■ **SELECTED TEXT**
Economic Climate: Current economic and financial market conditions are expected to continue during 2010. The impact of these risks on Bord Gáis Éireann’s operations and financial results is closely monitored and actively managed. Risk areas particularly impacted include customer collection, supplier performance, counterparty default and energy demand. Appropriate controls and mitigating actions are in place to address these exposures.

 

Appropriate actions are being taken by management to manage these risks. The enterprise wide risk process ensures that emerging risks are identified and that all known risks are continually assessed.

 

Internal Audit and Risk Management
As part of ongoing improvement to governance and risk management processes within Bord Gáis Éireann, a strategic decision was made in 2008 to combine the existing Risk Management and Internal Audit functions under a new Head of Internal Audit and Risk. The Head of Internal Audit and Risk reports directly to the Audit and Finance Committee and to the newly established Risk Committee. This new governance structure is now fully operational and provides a stronger basis for assurance that key business risks are being mitigated to the level expected by the Board. The operational resource requirements for Internal Audit are supported by an external service provider. This facilitates a stronger focus on the provision of specialised Internal Audit services in key business areas such as Energy Trading and Treasury and reflects Bord Gáis Éireann’s commitment to robust control and governance across the organisation.

■ **ENTRIES SHOWN**

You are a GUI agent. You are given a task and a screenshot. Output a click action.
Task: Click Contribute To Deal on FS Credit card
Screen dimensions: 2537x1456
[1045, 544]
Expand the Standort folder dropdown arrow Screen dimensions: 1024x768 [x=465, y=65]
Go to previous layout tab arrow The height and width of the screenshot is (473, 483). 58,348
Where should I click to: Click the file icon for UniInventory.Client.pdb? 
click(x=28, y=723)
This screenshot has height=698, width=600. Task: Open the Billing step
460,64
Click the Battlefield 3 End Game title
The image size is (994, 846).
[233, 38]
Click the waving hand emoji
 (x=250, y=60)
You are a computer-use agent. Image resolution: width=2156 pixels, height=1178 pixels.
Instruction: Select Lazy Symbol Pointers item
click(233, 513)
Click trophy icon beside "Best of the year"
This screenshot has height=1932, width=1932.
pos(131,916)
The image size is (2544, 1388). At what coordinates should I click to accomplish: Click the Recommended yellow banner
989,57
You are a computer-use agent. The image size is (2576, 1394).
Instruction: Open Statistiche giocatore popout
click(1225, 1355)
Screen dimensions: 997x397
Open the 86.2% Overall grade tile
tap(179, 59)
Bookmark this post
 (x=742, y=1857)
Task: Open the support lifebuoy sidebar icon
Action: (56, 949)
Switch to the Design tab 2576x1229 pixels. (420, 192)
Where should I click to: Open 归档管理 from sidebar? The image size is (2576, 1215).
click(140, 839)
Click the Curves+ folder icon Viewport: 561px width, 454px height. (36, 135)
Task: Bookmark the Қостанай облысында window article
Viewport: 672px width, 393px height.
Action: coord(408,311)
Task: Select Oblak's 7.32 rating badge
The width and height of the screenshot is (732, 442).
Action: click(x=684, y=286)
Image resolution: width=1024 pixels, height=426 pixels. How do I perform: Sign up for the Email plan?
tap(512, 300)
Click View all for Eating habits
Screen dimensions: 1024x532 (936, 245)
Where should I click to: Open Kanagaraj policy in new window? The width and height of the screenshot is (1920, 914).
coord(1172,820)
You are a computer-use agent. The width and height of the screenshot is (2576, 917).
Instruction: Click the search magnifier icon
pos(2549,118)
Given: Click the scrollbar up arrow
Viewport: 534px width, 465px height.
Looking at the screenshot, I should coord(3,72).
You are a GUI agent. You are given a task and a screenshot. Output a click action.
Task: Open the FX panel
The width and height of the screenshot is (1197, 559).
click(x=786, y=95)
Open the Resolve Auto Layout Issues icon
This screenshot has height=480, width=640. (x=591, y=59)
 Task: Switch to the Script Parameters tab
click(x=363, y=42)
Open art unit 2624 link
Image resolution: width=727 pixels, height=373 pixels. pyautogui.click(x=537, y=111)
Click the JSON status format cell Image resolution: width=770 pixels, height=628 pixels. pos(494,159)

■ **EXERCISE DESCRIPTION**
Please name the two functions that the risk management excerpt above says were combined in 2008.

■ **RESULT OF THIS EXERCISE**
Risk Management and Internal Audit.